Quanto un bambino – Luigi Bressan

 

Tre versi della poesia Vento mostrano meglio di altri il cuore di questo libro di Luigi Bressan: Tutto è già stato a distesa / e sta davanti a sé stesso / nella sua splendida morte. Queste poesie cantano un’infanzia trasognata e spersa nella natura che chiama e viene colta nel suo cangiante mutare lungo le stagioni: quella prevalente è l’autunno, regno di illusione e coda dell’estate, seguito dall’inverno.
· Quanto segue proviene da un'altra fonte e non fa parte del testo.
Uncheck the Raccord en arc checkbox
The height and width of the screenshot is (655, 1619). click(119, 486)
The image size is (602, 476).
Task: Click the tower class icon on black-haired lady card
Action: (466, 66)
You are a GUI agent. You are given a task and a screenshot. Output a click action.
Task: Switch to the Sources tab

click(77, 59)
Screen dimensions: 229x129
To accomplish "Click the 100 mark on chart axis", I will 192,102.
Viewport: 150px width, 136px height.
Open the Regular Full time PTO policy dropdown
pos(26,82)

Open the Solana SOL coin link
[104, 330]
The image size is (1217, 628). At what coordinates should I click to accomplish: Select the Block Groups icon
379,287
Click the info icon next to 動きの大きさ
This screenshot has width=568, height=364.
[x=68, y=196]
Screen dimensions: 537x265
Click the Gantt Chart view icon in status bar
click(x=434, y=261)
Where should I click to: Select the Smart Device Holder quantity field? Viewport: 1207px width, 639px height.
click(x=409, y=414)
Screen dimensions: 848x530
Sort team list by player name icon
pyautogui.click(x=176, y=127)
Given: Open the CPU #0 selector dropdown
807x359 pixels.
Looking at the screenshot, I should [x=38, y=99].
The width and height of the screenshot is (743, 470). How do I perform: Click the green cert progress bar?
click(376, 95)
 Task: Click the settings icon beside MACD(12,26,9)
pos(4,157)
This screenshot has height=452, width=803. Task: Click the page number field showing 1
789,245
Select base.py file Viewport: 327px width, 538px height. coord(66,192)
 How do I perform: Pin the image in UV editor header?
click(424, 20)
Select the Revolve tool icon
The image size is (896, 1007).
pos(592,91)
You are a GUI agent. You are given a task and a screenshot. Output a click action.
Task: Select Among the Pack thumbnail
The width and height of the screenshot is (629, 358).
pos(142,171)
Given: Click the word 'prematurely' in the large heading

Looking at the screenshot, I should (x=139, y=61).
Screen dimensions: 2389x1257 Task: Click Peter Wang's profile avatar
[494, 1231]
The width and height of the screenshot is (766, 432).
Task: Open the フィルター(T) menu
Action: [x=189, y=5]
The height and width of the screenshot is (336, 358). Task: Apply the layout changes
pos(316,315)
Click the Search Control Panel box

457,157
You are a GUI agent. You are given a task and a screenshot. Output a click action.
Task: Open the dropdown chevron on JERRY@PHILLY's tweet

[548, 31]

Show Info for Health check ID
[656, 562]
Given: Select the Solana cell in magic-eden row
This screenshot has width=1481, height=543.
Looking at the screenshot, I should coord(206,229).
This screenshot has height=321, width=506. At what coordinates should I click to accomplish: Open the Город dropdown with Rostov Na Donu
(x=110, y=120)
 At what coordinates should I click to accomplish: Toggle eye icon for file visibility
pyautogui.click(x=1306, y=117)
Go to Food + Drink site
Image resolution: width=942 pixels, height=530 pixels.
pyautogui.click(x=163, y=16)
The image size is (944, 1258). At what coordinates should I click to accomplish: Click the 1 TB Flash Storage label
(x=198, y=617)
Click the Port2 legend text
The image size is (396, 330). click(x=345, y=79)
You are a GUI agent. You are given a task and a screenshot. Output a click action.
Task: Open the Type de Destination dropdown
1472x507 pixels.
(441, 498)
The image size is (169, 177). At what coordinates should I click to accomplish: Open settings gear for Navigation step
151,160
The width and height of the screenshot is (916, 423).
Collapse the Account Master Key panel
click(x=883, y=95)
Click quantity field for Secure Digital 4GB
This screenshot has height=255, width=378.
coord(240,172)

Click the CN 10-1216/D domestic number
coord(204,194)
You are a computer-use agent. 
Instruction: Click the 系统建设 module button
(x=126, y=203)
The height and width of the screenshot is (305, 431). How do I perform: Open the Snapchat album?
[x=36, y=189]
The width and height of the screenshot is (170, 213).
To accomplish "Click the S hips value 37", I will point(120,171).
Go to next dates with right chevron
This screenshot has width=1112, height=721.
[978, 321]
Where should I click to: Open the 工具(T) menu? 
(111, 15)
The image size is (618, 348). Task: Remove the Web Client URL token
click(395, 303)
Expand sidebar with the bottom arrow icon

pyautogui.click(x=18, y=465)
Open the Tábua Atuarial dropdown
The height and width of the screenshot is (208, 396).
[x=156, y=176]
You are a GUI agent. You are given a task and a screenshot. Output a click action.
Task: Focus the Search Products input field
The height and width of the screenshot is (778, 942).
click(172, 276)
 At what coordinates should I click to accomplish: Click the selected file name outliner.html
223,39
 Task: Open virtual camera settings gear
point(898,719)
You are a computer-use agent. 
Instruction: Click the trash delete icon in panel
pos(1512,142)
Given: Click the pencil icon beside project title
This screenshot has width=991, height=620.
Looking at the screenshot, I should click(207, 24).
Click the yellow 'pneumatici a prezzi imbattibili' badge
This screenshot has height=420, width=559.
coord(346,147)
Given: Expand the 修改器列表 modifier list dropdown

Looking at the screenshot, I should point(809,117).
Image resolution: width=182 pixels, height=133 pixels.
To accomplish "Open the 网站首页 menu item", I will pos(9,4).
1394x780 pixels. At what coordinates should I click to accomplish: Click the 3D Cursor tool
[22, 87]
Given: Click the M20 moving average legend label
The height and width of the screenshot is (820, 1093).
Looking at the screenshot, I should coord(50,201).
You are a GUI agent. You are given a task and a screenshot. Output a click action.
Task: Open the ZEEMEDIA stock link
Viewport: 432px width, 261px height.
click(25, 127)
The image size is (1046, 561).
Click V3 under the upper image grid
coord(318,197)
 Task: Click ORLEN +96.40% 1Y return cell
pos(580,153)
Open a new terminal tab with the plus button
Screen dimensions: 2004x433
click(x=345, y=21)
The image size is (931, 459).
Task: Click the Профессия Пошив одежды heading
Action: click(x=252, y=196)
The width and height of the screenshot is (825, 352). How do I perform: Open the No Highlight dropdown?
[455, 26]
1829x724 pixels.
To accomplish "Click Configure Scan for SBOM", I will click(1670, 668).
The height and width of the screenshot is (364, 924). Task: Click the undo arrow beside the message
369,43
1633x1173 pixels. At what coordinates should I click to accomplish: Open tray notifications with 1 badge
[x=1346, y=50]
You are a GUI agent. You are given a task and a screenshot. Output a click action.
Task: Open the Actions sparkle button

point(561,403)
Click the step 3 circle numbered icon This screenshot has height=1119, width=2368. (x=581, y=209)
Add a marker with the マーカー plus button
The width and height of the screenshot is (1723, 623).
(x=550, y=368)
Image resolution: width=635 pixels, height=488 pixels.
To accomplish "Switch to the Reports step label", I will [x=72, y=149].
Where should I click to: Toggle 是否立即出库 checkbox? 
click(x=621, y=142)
Gli sprazzi d’estate e di primavera che si vedono nella seconda parte del libro sono insidiati dalle altre stagioni, dove trionfano il paesaggio dei Magredi e il greto del Tagliamento, mentre lo sguardo addita il maggiociondolo e la rara eremofila, le malve, i trifogli, per poi posarsi sugli uccelli, protagonisti della sezione finale: allodole, grifoni, gazze, cince, pettirossi. Ma in questa natura che invita si insinua l’ombra delle perdite che negli anni si susseguono (la sensazione di avere qualcosa alle spalle ritorna più volte), il presagio di qualcosa che manca, “un fremito di foglie”. L’ascolto, paziente, è dunque percorso da tensione, che apre alle visite di figure scaturite da un colore o da uno scatto inavvertito. Le voci tornano in un dialogo continuo con l’altrove. La notte e la sera sono il momento prediletto per le visite, anche se basta il lampo d’un lampione o un tuono per innescarle. Inserti di dialoghi si alternano a costruzioni continue, senza cesure, come groppi che stringono i filari dei versi sporgendo e rilanciando le immagini una dall’altra. Questa tensione inesausta – anche sul piano formale – vale, talvolta, la luce del mattino, che ammanta le cose, dappertutto: Quando si mostrano noi li vediamo / i colori dell'iride le forme audaci / le miriadi dei ventagli d'argento. // Per poco anche noi quella vita.